*WHAT YOU NEED TO DO*
An exact reproduction of all the entries below is required.

(Collected data entries)
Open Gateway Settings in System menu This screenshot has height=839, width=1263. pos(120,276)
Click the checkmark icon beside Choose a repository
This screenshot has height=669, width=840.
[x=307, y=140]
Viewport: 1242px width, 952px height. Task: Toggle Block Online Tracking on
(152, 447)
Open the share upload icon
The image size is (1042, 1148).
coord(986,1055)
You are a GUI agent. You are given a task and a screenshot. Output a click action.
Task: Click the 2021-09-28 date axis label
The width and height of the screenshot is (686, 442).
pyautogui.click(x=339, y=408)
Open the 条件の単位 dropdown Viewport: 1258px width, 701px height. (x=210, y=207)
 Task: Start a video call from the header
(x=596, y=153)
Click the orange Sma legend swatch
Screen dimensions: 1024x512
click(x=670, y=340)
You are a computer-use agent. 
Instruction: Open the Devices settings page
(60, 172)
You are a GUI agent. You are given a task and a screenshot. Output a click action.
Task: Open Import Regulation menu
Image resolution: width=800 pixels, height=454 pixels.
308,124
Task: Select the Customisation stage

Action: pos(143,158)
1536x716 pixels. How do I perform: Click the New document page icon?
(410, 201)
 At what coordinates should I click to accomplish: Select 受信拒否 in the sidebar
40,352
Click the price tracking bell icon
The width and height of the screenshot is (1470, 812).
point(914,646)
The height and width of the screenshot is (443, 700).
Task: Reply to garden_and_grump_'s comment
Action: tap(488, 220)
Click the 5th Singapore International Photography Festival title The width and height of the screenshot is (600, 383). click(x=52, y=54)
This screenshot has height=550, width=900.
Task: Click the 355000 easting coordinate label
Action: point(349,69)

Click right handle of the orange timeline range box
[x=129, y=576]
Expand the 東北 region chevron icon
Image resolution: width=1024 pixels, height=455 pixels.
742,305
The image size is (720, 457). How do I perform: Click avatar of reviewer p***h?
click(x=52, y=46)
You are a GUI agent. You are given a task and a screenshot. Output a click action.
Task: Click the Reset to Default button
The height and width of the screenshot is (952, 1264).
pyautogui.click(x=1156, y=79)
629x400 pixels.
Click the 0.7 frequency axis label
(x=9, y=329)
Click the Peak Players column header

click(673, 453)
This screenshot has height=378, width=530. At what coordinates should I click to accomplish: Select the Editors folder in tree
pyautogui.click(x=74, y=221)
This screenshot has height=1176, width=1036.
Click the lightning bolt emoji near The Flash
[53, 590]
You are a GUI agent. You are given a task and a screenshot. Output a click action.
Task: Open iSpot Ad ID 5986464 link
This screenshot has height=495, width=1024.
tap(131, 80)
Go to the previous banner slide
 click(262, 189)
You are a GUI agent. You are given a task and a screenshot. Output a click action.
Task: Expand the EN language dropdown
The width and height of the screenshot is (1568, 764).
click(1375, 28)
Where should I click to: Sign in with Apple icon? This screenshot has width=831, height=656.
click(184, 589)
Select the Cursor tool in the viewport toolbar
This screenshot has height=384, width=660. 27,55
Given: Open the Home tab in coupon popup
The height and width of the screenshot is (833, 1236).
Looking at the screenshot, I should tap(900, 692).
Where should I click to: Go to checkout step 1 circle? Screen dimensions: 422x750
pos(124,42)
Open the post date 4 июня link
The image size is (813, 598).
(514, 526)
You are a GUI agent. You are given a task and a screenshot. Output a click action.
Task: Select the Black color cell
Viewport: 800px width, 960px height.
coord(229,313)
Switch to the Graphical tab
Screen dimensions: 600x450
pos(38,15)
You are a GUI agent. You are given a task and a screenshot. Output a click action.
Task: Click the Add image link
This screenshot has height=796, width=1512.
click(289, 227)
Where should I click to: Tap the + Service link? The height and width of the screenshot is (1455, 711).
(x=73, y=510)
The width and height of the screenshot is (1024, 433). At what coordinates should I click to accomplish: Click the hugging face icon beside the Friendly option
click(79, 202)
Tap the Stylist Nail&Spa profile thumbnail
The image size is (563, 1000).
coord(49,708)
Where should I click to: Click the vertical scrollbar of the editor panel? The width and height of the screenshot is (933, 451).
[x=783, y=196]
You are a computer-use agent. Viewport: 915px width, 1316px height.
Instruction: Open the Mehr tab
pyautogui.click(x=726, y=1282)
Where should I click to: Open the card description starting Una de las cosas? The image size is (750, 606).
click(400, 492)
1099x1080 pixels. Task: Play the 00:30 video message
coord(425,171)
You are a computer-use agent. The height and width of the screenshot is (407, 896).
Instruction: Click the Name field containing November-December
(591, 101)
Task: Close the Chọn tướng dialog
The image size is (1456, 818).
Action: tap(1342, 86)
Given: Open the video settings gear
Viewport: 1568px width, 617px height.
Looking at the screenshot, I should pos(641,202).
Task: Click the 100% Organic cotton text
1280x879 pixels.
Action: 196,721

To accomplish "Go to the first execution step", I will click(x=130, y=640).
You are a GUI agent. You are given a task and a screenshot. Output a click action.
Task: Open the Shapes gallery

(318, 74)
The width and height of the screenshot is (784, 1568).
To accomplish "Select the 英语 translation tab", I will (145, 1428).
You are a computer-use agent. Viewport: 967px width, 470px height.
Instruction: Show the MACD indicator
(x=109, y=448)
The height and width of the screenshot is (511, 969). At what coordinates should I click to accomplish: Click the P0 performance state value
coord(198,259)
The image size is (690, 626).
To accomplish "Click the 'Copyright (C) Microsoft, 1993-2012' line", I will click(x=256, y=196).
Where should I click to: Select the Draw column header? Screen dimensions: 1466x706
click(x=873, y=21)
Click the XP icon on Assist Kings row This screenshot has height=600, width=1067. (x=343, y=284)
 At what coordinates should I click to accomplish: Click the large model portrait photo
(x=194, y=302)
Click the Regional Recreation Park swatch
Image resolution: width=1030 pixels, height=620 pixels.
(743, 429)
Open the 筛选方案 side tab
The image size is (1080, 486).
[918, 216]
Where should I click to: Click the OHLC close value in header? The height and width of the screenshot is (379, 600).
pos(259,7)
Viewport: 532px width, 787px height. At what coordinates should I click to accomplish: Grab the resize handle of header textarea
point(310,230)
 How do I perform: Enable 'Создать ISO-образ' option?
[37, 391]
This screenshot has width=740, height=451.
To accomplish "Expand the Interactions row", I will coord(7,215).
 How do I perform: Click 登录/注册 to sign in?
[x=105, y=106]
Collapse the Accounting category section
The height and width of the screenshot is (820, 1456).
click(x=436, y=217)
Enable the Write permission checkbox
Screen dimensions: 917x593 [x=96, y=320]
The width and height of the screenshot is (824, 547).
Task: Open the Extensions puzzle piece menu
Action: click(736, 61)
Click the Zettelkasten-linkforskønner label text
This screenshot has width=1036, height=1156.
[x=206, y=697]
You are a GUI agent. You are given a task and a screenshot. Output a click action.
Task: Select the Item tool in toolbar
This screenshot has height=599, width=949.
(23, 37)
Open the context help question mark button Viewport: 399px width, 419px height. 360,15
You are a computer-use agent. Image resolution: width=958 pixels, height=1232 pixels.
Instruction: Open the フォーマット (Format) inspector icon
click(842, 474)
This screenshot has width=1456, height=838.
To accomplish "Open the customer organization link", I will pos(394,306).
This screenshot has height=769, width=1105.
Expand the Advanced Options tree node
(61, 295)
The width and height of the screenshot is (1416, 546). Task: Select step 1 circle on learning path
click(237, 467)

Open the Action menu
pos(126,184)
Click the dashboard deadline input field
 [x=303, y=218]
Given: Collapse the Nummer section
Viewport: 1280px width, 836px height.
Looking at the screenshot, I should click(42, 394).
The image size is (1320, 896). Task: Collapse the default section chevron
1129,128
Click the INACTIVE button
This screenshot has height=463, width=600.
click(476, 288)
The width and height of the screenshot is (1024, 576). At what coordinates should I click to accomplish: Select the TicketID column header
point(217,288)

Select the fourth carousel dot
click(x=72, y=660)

*EXERCISE ANSWER*
Open Gateway Settings in System menu This screenshot has height=839, width=1263. pos(120,276)
Click the checkmark icon beside Choose a repository
This screenshot has height=669, width=840.
[x=307, y=140]
Viewport: 1242px width, 952px height. Task: Toggle Block Online Tracking on
(152, 447)
Open the share upload icon
The image size is (1042, 1148).
coord(986,1055)
You are a GUI agent. You are given a task and a screenshot. Output a click action.
Task: Click the 2021-09-28 date axis label
The width and height of the screenshot is (686, 442).
pyautogui.click(x=339, y=408)
Open the 条件の単位 dropdown Viewport: 1258px width, 701px height. (x=210, y=207)
 Task: Start a video call from the header
(x=596, y=153)
Click the orange Sma legend swatch
Screen dimensions: 1024x512
click(x=670, y=340)
You are a computer-use agent. 
Instruction: Open the Devices settings page
(60, 172)
You are a GUI agent. You are given a task and a screenshot. Output a click action.
Task: Open Import Regulation menu
Image resolution: width=800 pixels, height=454 pixels.
308,124
Task: Select the Customisation stage

Action: pos(143,158)
1536x716 pixels. How do I perform: Click the New document page icon?
(410, 201)
 At what coordinates should I click to accomplish: Select 受信拒否 in the sidebar
40,352
Click the price tracking bell icon
The width and height of the screenshot is (1470, 812).
point(914,646)
The height and width of the screenshot is (443, 700).
Task: Reply to garden_and_grump_'s comment
Action: tap(488, 220)
Click the 5th Singapore International Photography Festival title The width and height of the screenshot is (600, 383). click(x=52, y=54)
This screenshot has height=550, width=900.
Task: Click the 355000 easting coordinate label
Action: point(349,69)

Click right handle of the orange timeline range box
[x=129, y=576]
Expand the 東北 region chevron icon
Image resolution: width=1024 pixels, height=455 pixels.
742,305
The image size is (720, 457). How do I perform: Click avatar of reviewer p***h?
click(x=52, y=46)
You are a GUI agent. You are given a task and a screenshot. Output a click action.
Task: Click the Reset to Default button
The height and width of the screenshot is (952, 1264).
pyautogui.click(x=1156, y=79)
629x400 pixels.
Click the 0.7 frequency axis label
(x=9, y=329)
Click the Peak Players column header

click(673, 453)
This screenshot has height=378, width=530. At what coordinates should I click to accomplish: Select the Editors folder in tree
pyautogui.click(x=74, y=221)
This screenshot has height=1176, width=1036.
Click the lightning bolt emoji near The Flash
[53, 590]
You are a GUI agent. You are given a task and a screenshot. Output a click action.
Task: Open iSpot Ad ID 5986464 link
This screenshot has height=495, width=1024.
tap(131, 80)
Go to the previous banner slide
 click(262, 189)
You are a GUI agent. You are given a task and a screenshot. Output a click action.
Task: Expand the EN language dropdown
The width and height of the screenshot is (1568, 764).
click(1375, 28)
Where should I click to: Sign in with Apple icon? This screenshot has width=831, height=656.
click(184, 589)
Select the Cursor tool in the viewport toolbar
This screenshot has height=384, width=660. 27,55
Given: Open the Home tab in coupon popup
The height and width of the screenshot is (833, 1236).
Looking at the screenshot, I should tap(900, 692).
Where should I click to: Go to checkout step 1 circle? Screen dimensions: 422x750
pos(124,42)
Open the post date 4 июня link
The image size is (813, 598).
(514, 526)
You are a GUI agent. You are given a task and a screenshot. Output a click action.
Task: Select the Black color cell
Viewport: 800px width, 960px height.
coord(229,313)
Switch to the Graphical tab
Screen dimensions: 600x450
pos(38,15)
You are a GUI agent. You are given a task and a screenshot. Output a click action.
Task: Click the Add image link
This screenshot has height=796, width=1512.
click(289, 227)
Where should I click to: Tap the + Service link? The height and width of the screenshot is (1455, 711).
(x=73, y=510)
The width and height of the screenshot is (1024, 433). At what coordinates should I click to accomplish: Click the hugging face icon beside the Friendly option
click(79, 202)
Tap the Stylist Nail&Spa profile thumbnail
The image size is (563, 1000).
coord(49,708)
Where should I click to: Click the vertical scrollbar of the editor panel? The width and height of the screenshot is (933, 451).
[x=783, y=196]
You are a computer-use agent. Viewport: 915px width, 1316px height.
Instruction: Open the Mehr tab
pyautogui.click(x=726, y=1282)
Where should I click to: Open the card description starting Una de las cosas? The image size is (750, 606).
click(400, 492)
1099x1080 pixels. Task: Play the 00:30 video message
coord(425,171)
You are a computer-use agent. The height and width of the screenshot is (407, 896).
Instruction: Click the Name field containing November-December
(591, 101)
Task: Close the Chọn tướng dialog
The image size is (1456, 818).
Action: tap(1342, 86)
Given: Open the video settings gear
Viewport: 1568px width, 617px height.
Looking at the screenshot, I should pos(641,202).
Task: Click the 100% Organic cotton text
1280x879 pixels.
Action: 196,721

To accomplish "Go to the first execution step", I will click(x=130, y=640).
You are a GUI agent. You are given a task and a screenshot. Output a click action.
Task: Open the Shapes gallery

(318, 74)
The width and height of the screenshot is (784, 1568).
To accomplish "Select the 英语 translation tab", I will (145, 1428).
You are a computer-use agent. Viewport: 967px width, 470px height.
Instruction: Show the MACD indicator
(x=109, y=448)
The height and width of the screenshot is (511, 969). At what coordinates should I click to accomplish: Click the P0 performance state value
coord(198,259)
The image size is (690, 626).
To accomplish "Click the 'Copyright (C) Microsoft, 1993-2012' line", I will click(x=256, y=196).
Where should I click to: Select the Draw column header? Screen dimensions: 1466x706
click(x=873, y=21)
Click the XP icon on Assist Kings row This screenshot has height=600, width=1067. (x=343, y=284)
 At what coordinates should I click to accomplish: Click the large model portrait photo
(x=194, y=302)
Click the Regional Recreation Park swatch
Image resolution: width=1030 pixels, height=620 pixels.
(743, 429)
Open the 筛选方案 side tab
The image size is (1080, 486).
[918, 216]
Where should I click to: Click the OHLC close value in header? The height and width of the screenshot is (379, 600).
pos(259,7)
Viewport: 532px width, 787px height. At what coordinates should I click to accomplish: Grab the resize handle of header textarea
point(310,230)
 How do I perform: Enable 'Создать ISO-образ' option?
[37, 391]
This screenshot has width=740, height=451.
To accomplish "Expand the Interactions row", I will coord(7,215).
 How do I perform: Click 登录/注册 to sign in?
[x=105, y=106]
Collapse the Accounting category section
The height and width of the screenshot is (820, 1456).
click(x=436, y=217)
Enable the Write permission checkbox
Screen dimensions: 917x593 [x=96, y=320]
The width and height of the screenshot is (824, 547).
Task: Open the Extensions puzzle piece menu
Action: click(736, 61)
Click the Zettelkasten-linkforskønner label text
This screenshot has width=1036, height=1156.
[x=206, y=697]
You are a GUI agent. You are given a task and a screenshot. Output a click action.
Task: Select the Item tool in toolbar
This screenshot has height=599, width=949.
(23, 37)
Open the context help question mark button Viewport: 399px width, 419px height. 360,15
You are a computer-use agent. Image resolution: width=958 pixels, height=1232 pixels.
Instruction: Open the フォーマット (Format) inspector icon
click(842, 474)
This screenshot has width=1456, height=838.
To accomplish "Open the customer organization link", I will pos(394,306).
This screenshot has height=769, width=1105.
Expand the Advanced Options tree node
(61, 295)
The width and height of the screenshot is (1416, 546). Task: Select step 1 circle on learning path
click(237, 467)

Open the Action menu
pos(126,184)
Click the dashboard deadline input field
 [x=303, y=218]
Given: Collapse the Nummer section
Viewport: 1280px width, 836px height.
Looking at the screenshot, I should click(42, 394).
The image size is (1320, 896). Task: Collapse the default section chevron
1129,128
Click the INACTIVE button
This screenshot has height=463, width=600.
click(476, 288)
The width and height of the screenshot is (1024, 576). At what coordinates should I click to accomplish: Select the TicketID column header
point(217,288)

Select the fourth carousel dot
click(x=72, y=660)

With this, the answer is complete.